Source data
BEGIN

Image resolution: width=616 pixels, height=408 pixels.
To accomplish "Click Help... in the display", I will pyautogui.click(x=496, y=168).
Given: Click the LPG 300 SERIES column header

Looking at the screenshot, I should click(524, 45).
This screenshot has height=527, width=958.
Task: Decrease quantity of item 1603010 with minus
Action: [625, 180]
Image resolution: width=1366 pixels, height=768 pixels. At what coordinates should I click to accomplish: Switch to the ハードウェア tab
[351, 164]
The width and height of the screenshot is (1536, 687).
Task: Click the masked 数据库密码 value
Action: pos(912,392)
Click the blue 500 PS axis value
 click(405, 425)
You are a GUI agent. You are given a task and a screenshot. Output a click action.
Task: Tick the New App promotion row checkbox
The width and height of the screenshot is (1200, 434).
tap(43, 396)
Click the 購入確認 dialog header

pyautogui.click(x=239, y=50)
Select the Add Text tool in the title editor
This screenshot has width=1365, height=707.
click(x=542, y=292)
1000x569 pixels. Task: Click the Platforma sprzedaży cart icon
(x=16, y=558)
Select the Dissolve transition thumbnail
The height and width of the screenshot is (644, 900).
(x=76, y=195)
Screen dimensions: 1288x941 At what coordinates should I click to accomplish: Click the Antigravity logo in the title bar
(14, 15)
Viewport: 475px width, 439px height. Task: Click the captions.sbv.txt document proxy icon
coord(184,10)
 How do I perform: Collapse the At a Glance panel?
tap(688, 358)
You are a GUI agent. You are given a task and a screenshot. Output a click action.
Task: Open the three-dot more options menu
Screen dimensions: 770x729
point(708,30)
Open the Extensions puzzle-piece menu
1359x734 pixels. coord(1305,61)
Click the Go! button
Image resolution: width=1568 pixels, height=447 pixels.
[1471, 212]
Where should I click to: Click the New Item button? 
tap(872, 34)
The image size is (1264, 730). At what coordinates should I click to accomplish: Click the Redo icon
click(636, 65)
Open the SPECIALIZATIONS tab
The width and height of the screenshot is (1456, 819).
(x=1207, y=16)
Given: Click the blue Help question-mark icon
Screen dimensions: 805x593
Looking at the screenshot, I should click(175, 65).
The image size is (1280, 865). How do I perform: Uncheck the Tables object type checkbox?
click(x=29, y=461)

END

About this task: State only the count of lines above that hold the string "Help".

Response to this exercise: 2